У Сташинского был повод праздновать. Свадьбе с Инге Поль уже почти ничего не мешало. В середине декабря он подробно обсудил с Кравченко, как повести себя с невестой и ее берлинской родней. Перед приглашением в Москву он должен был признаться, что служит не в министерстве внешней торговли ГДР, а в другом министерстве – Штази. И что начальство якобы решило поощрить его за усердную службу курсом подготовки для работы в Западной Германии. Потом Богдану следовало предложить Инге учиться вместе с ним, чтобы она помогла ему в важном задании – борьбе за мир на территории ФРГ. Согласно такому плану, вербовка опиралась бы и на личный мотив – желание выйти за Сташинского, и на мотив идеологический. Если Инге согласится бороться за мир вместе с ним и под крылом Штази, он пригласит ее в Москву, а там уже расскажет правду. Точнее, полуправду о том, как они вместе будут служить в КГБ. Сташинский не возражал146
.Когда «Йоши» вернулся в Берлин, Инге бросилась ему на шею. Он сказал, что не приедет раньше лета, но нежданно-негаданно выпросил маленький отпуск на Рождество. Приятная неожиданность. До его возвращения Инге получила лишь одно письмо – как будто из Варшавы. (Уезжая в Москву, Богдан уверял девушку, что будет жить в польской столице.) На самом деле, он послал ей два письма, но первое, переданное им куратору для отправки из Варшавы, загадочным образом исчезло по пути в Берлин. Сташинский подвез невесту домой после работы, и они провели сочельник вместе с семьей Поль в поселке Далльгов, у самой границы Западного Берлина. За столом всех интересовало, как «Йозеф» провел время в Варшаве, но он предпочитал обсуждать другие темы.
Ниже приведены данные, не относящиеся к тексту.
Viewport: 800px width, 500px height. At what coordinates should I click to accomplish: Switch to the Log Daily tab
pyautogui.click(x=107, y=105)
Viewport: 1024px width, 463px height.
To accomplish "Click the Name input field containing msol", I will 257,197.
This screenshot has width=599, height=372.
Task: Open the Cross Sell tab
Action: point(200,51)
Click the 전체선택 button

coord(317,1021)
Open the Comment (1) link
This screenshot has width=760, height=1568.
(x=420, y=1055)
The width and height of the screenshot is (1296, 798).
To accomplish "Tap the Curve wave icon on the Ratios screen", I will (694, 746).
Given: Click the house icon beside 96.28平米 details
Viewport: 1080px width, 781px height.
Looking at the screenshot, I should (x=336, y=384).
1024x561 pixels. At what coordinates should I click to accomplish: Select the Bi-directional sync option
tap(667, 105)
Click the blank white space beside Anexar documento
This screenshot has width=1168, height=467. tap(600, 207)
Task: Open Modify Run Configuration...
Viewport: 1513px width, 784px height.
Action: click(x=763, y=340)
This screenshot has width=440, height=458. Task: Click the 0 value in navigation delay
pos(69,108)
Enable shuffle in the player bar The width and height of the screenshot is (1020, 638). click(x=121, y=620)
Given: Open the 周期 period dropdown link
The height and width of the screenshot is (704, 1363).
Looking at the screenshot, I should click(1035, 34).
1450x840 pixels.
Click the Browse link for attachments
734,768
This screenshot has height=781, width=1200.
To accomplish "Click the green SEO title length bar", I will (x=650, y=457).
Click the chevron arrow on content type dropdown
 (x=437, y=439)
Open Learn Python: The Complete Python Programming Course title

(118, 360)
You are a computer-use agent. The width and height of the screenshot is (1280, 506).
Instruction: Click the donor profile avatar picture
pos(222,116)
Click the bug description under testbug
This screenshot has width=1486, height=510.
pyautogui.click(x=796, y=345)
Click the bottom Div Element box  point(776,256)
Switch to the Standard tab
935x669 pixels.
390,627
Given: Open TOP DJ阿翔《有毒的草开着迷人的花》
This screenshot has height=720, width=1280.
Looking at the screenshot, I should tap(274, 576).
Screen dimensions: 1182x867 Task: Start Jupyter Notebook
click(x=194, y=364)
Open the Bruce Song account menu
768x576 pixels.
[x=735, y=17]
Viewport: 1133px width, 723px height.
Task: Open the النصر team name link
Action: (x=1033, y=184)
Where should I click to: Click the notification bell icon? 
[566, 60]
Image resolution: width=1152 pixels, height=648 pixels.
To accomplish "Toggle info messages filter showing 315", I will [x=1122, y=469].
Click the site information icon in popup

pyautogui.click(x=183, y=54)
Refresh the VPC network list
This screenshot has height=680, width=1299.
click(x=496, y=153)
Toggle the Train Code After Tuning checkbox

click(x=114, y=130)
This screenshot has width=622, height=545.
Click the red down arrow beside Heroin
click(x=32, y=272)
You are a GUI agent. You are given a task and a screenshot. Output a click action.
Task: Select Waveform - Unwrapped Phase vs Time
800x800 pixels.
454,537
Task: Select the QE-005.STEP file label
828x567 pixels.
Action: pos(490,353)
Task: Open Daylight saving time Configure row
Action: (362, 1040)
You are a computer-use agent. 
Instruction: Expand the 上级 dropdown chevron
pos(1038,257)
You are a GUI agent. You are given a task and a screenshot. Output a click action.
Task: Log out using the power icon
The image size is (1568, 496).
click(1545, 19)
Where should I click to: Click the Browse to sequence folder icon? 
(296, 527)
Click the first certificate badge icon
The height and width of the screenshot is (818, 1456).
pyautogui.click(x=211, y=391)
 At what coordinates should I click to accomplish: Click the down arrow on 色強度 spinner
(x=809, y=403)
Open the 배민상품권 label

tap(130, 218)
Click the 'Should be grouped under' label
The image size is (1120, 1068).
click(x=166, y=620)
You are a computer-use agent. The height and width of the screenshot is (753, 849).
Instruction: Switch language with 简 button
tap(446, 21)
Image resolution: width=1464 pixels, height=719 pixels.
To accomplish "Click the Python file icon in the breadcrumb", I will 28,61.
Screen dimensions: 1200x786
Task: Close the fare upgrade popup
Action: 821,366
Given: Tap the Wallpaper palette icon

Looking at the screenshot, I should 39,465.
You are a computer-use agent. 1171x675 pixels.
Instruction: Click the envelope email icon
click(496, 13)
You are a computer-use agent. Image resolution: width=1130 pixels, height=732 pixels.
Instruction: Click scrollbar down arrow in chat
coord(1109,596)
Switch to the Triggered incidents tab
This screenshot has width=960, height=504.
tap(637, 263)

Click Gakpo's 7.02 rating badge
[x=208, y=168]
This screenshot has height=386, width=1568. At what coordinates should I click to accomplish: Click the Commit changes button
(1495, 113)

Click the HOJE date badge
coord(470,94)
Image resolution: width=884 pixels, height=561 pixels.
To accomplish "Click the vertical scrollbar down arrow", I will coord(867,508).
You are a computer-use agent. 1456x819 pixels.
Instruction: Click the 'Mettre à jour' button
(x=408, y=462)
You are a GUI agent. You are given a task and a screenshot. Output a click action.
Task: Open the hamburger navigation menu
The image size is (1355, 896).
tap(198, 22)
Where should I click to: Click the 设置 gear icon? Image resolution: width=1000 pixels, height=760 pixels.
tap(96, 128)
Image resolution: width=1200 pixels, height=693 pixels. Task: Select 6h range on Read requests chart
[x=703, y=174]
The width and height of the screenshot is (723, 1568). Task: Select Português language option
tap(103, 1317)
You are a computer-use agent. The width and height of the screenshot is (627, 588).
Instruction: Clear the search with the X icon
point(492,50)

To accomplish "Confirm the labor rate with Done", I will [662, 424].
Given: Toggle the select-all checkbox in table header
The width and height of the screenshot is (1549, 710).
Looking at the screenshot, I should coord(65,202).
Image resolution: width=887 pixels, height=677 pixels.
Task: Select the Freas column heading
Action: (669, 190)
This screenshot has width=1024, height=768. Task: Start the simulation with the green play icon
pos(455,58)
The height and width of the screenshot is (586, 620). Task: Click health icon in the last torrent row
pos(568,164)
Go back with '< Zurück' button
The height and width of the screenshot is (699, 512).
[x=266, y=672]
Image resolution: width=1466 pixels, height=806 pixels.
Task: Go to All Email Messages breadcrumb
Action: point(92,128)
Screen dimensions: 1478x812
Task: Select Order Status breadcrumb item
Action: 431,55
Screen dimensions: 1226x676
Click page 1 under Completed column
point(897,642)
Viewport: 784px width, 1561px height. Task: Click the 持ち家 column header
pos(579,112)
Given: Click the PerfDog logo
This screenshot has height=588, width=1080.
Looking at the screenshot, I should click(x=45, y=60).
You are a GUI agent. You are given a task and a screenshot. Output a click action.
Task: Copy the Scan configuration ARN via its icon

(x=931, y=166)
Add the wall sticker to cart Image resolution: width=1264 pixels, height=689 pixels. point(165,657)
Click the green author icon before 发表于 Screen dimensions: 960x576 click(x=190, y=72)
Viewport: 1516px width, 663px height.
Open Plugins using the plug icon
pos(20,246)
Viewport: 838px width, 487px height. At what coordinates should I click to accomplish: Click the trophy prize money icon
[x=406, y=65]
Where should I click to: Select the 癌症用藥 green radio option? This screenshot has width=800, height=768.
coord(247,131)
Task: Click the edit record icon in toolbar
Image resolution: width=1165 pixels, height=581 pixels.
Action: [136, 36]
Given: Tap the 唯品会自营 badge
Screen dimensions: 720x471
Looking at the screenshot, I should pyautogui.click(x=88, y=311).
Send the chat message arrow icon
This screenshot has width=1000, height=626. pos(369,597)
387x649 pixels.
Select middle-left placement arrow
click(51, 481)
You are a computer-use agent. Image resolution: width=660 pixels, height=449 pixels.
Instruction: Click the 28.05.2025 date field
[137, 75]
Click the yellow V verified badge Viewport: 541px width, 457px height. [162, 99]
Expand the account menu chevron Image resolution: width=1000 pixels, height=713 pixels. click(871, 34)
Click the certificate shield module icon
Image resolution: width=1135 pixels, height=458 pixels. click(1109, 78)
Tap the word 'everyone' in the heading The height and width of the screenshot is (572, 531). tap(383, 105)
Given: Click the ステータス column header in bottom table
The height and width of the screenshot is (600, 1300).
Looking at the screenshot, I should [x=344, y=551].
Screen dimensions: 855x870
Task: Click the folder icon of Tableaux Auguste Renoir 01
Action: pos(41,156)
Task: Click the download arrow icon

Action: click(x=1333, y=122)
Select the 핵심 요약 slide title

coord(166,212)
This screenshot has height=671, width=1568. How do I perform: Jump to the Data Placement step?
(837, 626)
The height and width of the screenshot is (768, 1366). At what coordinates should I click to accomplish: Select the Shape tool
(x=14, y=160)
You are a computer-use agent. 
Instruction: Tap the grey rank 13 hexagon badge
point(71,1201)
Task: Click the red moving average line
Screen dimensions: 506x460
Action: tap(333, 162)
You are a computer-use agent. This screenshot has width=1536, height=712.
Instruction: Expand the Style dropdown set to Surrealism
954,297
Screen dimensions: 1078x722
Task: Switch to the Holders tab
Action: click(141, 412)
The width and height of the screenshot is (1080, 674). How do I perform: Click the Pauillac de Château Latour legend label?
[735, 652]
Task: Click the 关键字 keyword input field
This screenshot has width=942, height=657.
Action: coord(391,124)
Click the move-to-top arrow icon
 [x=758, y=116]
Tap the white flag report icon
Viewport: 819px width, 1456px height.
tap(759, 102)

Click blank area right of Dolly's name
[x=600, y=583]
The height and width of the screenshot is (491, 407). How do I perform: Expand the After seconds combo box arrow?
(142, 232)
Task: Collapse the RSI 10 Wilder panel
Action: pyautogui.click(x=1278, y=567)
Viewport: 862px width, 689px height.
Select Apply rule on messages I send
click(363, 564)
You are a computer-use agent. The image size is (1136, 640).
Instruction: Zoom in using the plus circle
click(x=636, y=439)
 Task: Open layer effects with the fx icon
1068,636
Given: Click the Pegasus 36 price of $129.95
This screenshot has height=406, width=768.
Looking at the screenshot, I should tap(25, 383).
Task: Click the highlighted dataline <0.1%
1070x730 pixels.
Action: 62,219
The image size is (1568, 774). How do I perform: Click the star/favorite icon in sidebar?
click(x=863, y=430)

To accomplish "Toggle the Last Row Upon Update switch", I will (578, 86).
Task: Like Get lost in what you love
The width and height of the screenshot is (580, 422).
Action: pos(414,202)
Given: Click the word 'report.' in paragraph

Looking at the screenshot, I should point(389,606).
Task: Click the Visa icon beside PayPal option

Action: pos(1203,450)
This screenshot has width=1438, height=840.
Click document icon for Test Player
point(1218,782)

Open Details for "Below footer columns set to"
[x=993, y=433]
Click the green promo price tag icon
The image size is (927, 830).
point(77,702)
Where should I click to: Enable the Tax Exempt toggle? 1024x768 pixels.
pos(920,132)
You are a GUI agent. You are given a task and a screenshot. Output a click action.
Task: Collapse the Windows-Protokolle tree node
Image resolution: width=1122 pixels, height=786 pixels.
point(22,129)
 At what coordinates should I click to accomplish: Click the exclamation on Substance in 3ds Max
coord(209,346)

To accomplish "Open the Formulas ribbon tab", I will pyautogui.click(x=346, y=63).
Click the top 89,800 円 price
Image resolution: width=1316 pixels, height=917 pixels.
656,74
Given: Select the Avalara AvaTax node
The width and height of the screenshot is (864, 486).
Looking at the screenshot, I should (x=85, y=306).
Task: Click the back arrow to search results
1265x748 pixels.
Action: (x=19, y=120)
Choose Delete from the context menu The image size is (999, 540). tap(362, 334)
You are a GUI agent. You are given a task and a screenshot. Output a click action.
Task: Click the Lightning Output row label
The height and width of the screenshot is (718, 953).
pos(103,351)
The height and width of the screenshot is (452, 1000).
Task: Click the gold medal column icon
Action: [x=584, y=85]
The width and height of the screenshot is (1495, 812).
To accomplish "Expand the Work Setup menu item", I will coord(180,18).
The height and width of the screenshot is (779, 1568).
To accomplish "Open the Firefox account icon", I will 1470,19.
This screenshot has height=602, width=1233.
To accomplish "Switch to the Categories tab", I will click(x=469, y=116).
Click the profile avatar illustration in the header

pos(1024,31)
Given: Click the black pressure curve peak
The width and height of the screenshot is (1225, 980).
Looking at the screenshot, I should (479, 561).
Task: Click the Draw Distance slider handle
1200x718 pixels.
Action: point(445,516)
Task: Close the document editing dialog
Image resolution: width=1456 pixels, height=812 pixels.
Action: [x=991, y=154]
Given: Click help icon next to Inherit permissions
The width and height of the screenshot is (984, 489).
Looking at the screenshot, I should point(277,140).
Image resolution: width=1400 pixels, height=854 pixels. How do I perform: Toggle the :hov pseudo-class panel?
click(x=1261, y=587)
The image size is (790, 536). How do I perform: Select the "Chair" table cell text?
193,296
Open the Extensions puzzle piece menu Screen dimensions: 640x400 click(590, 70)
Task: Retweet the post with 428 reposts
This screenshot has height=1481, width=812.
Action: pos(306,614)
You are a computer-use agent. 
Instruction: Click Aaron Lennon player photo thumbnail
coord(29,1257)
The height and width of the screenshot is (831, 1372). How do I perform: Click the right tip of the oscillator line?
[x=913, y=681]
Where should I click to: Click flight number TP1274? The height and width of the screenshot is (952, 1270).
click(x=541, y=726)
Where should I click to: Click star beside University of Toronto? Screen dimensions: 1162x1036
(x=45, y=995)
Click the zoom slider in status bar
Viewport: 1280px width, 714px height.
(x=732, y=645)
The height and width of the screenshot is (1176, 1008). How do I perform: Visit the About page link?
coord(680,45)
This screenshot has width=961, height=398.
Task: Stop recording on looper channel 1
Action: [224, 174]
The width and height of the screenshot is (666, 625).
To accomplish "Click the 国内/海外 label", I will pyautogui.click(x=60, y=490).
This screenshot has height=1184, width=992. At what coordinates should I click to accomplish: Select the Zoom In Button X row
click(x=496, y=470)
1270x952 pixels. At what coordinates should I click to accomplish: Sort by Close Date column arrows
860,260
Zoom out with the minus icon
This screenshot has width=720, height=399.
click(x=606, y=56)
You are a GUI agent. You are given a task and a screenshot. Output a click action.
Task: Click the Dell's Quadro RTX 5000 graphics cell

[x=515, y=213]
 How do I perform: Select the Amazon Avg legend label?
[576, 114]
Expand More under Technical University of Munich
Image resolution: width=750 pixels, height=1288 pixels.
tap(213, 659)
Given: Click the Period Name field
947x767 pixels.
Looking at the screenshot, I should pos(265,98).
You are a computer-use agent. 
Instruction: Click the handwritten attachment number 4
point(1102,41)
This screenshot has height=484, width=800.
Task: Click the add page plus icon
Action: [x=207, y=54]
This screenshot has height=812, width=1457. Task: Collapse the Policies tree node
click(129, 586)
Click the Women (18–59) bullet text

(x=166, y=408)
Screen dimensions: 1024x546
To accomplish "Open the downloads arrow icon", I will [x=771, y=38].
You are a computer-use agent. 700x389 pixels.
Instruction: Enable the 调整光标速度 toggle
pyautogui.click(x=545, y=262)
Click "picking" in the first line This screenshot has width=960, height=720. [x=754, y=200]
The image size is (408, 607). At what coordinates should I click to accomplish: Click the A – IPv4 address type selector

После праздничного ужина Богдан с Инге пошли в дом, где она снимала комнату. По дороге он поинтересовался у невесты, не просил ли ее кто-нибудь в последние дни спрятать у себя пакет. К облегчению Сташинского, ничего такого не было. Он подозревал, что кураторы из КГБ хитростью всучат ей передатчик, чтобы подслушивать их разговоры. Полковник Деймон ничтоже сумняшеся попросил его самого записать на пленку их разговоры с Инге. «Он объяснил причину, по которой хотел это сделать, – показал Сташинский на суде. – Не потому, что мне не доверяют». Куратор хотел лишь «помочь» жениху узнать, что Инге думает на самом деле. «Мол, я нахожусь в близких отношениях с невестой и поэтому не всегда могу правильно воспринимать ее ответы, а вот он мог бы ее ответы понять хорошо». Само собой, КГБ не доверял полностью даже столь ценному агенту147
.Уильям Худ, вышеупомянутый офицер ЦРУ, писал позднее, что задачей любого куратора было деликатно довести своего подопечного «до такого состояния, чтобы тот не мог ничего утаить – ни самой пустячной информации, ни самой интимной детали личной жизни». И далее:
Каковы бы ни были его мотивы, роль шпиона в том, чтобы предавать. Логично рассуждая, человеку, который вызвался на измену (или был вовлечен в нее), никогда не следует доверять. […] Какие бы условия ни ставил агент перед вербовкой, истина в том, что, если уж разведслужба покупает шпиона, то покупает его абсолютно. Ни одна подобная организация не потерпит и намека на независимость либо границы допустимого со стороны агента. Профессия шпиона – дорога в один конец148
.Кураторы Сташинского из КГБ явно следовали общему правилу спецслужб, а вот их суперагент правила собирался нарушить. За годы в рядах чекистов Сташинский научился водить кураторов за нос. Он понял, что лучший способ отказать – в общем согласиться, но указать на объективные причины, по которым выполнить именно этот приказ трудно или невозможно. Сташинский был якобы обеими руками за то, чтобы подслушивать Инге, но с сожалением указал Деймону на максимальное расстояние до передатчика – двести метров. В таком случае, возле дома пришлось бы припарковать фургон с оборудованием для прослушки. А поскольку дом стоял на отшибе, далеко от других, чужая машина наверняка вызвала бы подозрения. Деймону оставалось только согласиться с Богданом и отказаться от идеи записать его разговор с Инге.